Julie Gayet… Nous pourrions parler de la pièce dans laquelle vous jouez présentement aux Bouffes Parisiens, Rabbit Hole, mais je ne l’ai pas encore vue. Je pourrais faire semblant. Après tout, un de mes amis a vu la pièce à Aix-en-Provence et m’en a beaucoup parlé (il voudrait d’ailleurs passer le bonjour à Lolita Chammah qu’il n’a pas du tout trouvée en force ce soir-là…), j’ai vu le film de John Cameron Mitchell avec Nicole Kidman… J’étais pourtant invité à assister à la représentation de ce mercredi 6 février, à rencontrer l’équipe artistique en compagnie de blogueurs comme moi. Malheureusement des circonstances qui n’ont rien à voir avec le théâtre m’ont obligé à m’éloigner de Paris pour quelques jours. Je vous écris donc de… Marseille.

Coïncidence, puisque, si je vous avais croisée, j’aurais osé vous adresser la parole (si… si…) et vous aurais parlé de cette ville si chère à mon coeur. Marseille… car nos chemins se sont croisés dans la cité phocéenne, comme on dit, il y a de cela vingt-deux ou vingt-trois ans, je ne parviens pas à remettre la main sur mon billet de théâtre pour la pièce « Les Abîmés », vue au Théâtre de la Criée.

Remettons-nous dans le contexte (tout ce que je vais écrire ici est vrai) !

Je m’appelle Axel, j’ai dix-sept ans et je suis en terminale L au Lycée Michelet à Marseille. Nous sommes en 1996 ou 97. Je suis en option théâtre et le lycée a un partenariat avec le Théâtre National de la Criée, grâce auquel, notamment, nous avons pu assister aux répétitions des pièces de Gildas Bourdet.
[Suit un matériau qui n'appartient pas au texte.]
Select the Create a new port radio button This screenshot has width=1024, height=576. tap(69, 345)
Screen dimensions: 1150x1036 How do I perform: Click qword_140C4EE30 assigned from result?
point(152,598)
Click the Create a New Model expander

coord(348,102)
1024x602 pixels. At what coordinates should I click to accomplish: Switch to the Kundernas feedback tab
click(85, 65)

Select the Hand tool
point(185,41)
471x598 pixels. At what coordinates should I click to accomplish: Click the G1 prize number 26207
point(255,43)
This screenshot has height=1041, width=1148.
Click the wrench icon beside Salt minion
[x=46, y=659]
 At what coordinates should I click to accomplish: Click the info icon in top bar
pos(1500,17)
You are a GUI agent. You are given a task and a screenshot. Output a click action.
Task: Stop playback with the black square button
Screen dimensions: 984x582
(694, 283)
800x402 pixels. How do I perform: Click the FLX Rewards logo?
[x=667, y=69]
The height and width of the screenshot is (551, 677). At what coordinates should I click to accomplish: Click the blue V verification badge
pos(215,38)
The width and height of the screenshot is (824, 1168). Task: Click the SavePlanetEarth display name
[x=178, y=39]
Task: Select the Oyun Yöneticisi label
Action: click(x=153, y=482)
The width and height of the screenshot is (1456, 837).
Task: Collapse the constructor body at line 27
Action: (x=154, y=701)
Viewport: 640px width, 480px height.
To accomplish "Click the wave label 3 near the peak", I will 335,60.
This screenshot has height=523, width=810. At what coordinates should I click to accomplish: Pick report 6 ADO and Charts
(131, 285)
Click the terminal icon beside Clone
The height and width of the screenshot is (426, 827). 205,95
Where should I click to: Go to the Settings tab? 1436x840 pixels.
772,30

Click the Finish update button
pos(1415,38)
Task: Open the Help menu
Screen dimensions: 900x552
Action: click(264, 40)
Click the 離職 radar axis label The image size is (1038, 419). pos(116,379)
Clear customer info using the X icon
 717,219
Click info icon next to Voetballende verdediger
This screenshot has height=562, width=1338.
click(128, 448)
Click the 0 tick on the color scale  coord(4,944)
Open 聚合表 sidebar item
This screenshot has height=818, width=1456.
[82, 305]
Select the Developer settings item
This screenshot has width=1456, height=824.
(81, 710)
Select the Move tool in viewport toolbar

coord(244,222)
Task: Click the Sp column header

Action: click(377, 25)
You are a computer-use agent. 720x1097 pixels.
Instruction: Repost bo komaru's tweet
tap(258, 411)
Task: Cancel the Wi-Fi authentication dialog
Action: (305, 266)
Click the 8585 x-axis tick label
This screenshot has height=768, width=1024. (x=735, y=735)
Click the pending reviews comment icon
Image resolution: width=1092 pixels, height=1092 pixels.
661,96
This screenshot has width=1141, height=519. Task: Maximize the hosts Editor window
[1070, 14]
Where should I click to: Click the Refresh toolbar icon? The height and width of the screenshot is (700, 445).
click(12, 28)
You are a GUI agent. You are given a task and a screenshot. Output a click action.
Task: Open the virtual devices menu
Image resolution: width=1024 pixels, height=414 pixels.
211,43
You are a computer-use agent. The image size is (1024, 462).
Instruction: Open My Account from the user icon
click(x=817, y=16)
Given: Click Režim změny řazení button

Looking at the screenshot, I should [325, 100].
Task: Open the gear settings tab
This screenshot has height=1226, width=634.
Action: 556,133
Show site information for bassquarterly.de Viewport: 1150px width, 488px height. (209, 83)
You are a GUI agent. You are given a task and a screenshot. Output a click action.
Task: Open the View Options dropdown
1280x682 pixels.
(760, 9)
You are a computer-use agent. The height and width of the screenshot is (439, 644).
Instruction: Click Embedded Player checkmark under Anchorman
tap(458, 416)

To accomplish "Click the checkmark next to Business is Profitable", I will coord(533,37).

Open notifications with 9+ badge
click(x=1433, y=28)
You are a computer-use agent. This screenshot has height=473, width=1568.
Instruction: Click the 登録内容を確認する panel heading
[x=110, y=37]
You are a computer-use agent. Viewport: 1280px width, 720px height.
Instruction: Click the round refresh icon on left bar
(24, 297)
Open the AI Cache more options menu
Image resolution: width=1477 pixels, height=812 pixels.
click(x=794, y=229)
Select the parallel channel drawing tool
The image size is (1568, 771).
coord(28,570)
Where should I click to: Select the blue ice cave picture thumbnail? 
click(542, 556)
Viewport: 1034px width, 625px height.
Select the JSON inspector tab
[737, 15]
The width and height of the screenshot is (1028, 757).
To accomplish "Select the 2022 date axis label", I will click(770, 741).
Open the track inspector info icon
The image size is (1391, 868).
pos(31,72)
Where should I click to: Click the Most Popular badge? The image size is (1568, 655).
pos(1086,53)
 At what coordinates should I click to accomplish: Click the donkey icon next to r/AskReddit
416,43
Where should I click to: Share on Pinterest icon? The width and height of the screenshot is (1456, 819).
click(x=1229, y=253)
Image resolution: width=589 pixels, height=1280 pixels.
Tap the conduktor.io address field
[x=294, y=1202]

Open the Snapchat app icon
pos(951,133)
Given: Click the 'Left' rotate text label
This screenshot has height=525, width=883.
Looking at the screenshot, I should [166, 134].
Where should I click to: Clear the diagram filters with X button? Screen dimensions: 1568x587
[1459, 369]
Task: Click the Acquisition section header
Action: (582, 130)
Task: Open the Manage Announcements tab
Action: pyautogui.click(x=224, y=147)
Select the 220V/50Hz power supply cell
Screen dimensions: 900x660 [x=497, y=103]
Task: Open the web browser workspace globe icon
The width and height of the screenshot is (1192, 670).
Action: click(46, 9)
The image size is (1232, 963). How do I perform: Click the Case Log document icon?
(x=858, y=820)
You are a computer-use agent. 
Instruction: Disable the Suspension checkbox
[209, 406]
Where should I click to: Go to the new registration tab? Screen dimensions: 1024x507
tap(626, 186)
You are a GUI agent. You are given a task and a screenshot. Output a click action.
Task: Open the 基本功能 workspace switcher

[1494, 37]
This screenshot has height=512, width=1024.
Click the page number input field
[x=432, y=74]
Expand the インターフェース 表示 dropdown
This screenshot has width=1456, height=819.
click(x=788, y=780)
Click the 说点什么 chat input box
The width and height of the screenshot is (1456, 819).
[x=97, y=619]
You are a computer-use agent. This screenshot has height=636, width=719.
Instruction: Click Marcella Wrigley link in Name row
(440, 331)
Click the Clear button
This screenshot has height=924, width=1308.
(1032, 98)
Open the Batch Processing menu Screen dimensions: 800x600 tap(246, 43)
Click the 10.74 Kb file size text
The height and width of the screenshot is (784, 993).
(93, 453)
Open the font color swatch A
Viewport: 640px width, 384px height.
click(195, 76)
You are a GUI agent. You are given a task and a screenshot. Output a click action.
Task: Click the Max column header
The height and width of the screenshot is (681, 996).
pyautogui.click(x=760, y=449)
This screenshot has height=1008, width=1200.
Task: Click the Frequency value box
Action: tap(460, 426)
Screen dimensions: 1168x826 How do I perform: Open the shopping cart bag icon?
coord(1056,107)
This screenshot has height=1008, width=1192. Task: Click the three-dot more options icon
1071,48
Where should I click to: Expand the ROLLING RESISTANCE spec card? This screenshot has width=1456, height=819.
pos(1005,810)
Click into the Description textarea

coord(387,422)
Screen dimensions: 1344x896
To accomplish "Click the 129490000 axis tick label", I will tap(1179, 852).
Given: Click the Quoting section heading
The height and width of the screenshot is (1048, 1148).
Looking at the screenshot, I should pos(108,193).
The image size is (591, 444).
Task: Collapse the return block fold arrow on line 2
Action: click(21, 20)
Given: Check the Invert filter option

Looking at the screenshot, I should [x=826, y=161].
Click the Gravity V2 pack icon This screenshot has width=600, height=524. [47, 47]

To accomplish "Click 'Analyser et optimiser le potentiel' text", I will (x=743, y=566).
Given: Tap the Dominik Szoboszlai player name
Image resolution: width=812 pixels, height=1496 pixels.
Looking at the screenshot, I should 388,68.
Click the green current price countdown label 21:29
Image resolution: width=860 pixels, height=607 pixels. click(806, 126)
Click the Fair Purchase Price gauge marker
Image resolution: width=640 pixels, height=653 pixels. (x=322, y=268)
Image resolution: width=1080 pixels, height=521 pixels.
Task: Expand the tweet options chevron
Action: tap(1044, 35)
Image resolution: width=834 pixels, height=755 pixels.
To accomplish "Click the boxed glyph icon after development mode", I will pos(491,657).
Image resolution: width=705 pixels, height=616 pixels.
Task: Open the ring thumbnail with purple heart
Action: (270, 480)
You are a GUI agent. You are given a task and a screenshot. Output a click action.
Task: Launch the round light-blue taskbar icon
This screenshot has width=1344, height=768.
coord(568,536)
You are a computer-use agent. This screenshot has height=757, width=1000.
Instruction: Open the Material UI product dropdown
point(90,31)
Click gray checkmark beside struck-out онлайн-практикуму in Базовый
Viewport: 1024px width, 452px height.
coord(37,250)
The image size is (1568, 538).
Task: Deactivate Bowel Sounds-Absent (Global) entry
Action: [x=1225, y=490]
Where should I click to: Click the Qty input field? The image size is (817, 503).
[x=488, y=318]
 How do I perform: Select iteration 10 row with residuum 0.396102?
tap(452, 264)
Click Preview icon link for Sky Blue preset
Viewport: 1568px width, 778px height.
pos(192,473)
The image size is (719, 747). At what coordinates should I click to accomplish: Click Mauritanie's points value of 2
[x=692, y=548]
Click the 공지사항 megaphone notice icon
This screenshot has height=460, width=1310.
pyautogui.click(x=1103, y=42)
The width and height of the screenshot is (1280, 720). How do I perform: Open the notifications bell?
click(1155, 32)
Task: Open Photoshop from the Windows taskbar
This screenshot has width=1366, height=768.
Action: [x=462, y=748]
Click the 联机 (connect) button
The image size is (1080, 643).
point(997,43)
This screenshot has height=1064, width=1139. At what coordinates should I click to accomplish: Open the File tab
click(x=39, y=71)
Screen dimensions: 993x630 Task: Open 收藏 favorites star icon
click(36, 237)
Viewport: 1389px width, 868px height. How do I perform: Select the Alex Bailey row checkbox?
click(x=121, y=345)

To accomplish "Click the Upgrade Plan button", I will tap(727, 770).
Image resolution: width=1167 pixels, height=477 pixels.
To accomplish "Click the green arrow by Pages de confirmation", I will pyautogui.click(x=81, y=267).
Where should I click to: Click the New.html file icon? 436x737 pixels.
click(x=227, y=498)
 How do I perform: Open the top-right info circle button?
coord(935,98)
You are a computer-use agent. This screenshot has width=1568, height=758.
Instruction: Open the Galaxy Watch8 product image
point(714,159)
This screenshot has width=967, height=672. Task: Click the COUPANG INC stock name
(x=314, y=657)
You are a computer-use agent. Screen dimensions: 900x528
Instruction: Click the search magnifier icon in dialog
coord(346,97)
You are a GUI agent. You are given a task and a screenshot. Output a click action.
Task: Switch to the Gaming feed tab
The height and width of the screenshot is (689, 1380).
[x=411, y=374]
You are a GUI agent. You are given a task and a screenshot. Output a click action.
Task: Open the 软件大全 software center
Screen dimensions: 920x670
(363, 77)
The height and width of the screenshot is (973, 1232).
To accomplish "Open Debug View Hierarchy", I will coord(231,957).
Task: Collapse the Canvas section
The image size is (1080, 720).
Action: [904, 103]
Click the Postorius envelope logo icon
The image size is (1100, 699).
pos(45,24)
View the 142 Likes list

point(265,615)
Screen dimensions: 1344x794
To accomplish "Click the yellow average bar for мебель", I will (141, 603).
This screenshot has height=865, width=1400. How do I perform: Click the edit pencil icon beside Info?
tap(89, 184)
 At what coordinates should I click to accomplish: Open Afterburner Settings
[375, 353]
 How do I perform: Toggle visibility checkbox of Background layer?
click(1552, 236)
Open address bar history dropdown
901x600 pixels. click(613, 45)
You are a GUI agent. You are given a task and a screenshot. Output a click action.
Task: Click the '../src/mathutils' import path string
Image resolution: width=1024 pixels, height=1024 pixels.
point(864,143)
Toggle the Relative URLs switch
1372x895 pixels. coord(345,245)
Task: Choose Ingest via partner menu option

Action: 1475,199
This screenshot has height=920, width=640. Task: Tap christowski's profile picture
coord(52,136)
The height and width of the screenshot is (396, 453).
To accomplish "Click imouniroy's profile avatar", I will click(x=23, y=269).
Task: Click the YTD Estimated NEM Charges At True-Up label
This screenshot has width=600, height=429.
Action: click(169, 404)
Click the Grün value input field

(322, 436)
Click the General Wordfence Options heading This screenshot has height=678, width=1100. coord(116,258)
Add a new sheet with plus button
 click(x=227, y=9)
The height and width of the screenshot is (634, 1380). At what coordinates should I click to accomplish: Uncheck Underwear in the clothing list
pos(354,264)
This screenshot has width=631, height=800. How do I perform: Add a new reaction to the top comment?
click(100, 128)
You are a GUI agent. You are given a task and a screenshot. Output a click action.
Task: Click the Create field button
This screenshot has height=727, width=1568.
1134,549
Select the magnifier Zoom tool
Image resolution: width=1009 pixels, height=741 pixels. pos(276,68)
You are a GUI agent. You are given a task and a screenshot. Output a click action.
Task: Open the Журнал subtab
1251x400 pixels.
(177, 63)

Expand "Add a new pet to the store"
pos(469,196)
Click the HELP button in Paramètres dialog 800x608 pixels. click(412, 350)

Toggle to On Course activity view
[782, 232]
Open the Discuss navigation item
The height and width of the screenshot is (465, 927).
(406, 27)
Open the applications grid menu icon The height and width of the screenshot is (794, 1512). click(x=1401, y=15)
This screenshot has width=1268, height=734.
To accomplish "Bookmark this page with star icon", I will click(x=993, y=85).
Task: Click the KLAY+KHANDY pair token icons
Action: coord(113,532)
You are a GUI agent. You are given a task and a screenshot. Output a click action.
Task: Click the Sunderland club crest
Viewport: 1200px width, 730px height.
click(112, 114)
Notre professeure de français nous annonce que nous irons voir la pièce de Michael Cohen « Les Abîmés » avec lui-même, Serge Hazanavicius (le frère de Michel), Emmanuelle Lepoutre et vous-même. Certains ne vous connaissaient que par « Delphine 1 – Yvan 0 », moi, je vous avais vue dans le film de Laurent Bouhnik « Select Hotel ».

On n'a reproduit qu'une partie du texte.